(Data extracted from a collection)
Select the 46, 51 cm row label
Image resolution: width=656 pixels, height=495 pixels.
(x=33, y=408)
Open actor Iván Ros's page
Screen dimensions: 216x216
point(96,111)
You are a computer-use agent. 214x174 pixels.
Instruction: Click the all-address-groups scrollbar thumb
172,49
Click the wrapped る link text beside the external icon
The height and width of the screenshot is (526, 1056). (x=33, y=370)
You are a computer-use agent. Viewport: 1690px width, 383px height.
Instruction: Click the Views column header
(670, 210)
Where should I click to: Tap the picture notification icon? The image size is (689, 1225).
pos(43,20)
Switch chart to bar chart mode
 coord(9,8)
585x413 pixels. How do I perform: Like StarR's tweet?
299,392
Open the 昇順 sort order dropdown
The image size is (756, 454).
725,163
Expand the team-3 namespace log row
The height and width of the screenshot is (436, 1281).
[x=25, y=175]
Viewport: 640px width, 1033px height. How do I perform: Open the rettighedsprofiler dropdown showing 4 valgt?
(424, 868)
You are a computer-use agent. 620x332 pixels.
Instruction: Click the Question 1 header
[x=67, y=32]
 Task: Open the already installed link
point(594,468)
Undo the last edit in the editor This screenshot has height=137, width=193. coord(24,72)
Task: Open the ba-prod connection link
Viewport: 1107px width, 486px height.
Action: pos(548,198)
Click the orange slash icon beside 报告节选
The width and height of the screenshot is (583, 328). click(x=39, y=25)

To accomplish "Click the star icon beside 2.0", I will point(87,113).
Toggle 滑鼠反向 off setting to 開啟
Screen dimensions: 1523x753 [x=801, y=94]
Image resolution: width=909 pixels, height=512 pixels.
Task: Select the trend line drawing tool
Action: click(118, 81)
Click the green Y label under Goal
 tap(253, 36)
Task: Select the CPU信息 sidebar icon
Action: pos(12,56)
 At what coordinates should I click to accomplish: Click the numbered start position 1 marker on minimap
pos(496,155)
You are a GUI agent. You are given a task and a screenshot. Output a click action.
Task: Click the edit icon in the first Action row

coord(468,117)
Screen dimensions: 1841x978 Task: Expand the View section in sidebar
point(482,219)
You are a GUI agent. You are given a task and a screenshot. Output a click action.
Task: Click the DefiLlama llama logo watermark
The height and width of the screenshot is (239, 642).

[The task]
Write the entries above out again. Match them exactly.

[Answer to the exercise]
Select the 46, 51 cm row label
Image resolution: width=656 pixels, height=495 pixels.
(x=33, y=408)
Open actor Iván Ros's page
Screen dimensions: 216x216
point(96,111)
You are a computer-use agent. 214x174 pixels.
Instruction: Click the all-address-groups scrollbar thumb
172,49
Click the wrapped る link text beside the external icon
The height and width of the screenshot is (526, 1056). (x=33, y=370)
You are a computer-use agent. Viewport: 1690px width, 383px height.
Instruction: Click the Views column header
(670, 210)
Where should I click to: Tap the picture notification icon? The image size is (689, 1225).
pos(43,20)
Switch chart to bar chart mode
 coord(9,8)
585x413 pixels. How do I perform: Like StarR's tweet?
299,392
Open the 昇順 sort order dropdown
The image size is (756, 454).
725,163
Expand the team-3 namespace log row
The height and width of the screenshot is (436, 1281).
[x=25, y=175]
Viewport: 640px width, 1033px height. How do I perform: Open the rettighedsprofiler dropdown showing 4 valgt?
(424, 868)
You are a computer-use agent. 620x332 pixels.
Instruction: Click the Question 1 header
[x=67, y=32]
 Task: Open the already installed link
point(594,468)
Undo the last edit in the editor This screenshot has height=137, width=193. coord(24,72)
Task: Open the ba-prod connection link
Viewport: 1107px width, 486px height.
Action: pos(548,198)
Click the orange slash icon beside 报告节选
The width and height of the screenshot is (583, 328). click(x=39, y=25)

To accomplish "Click the star icon beside 2.0", I will point(87,113).
Toggle 滑鼠反向 off setting to 開啟
Screen dimensions: 1523x753 [x=801, y=94]
Image resolution: width=909 pixels, height=512 pixels.
Task: Select the trend line drawing tool
Action: click(118, 81)
Click the green Y label under Goal
 tap(253, 36)
Task: Select the CPU信息 sidebar icon
Action: pos(12,56)
 At what coordinates should I click to accomplish: Click the numbered start position 1 marker on minimap
pos(496,155)
You are a GUI agent. You are given a task and a screenshot. Output a click action.
Task: Click the edit icon in the first Action row

coord(468,117)
Screen dimensions: 1841x978 Task: Expand the View section in sidebar
point(482,219)
You are a GUI agent. You are given a task and a screenshot. Output a click action.
Task: Click the DefiLlama llama logo watermark
The height and width of the screenshot is (239, 642).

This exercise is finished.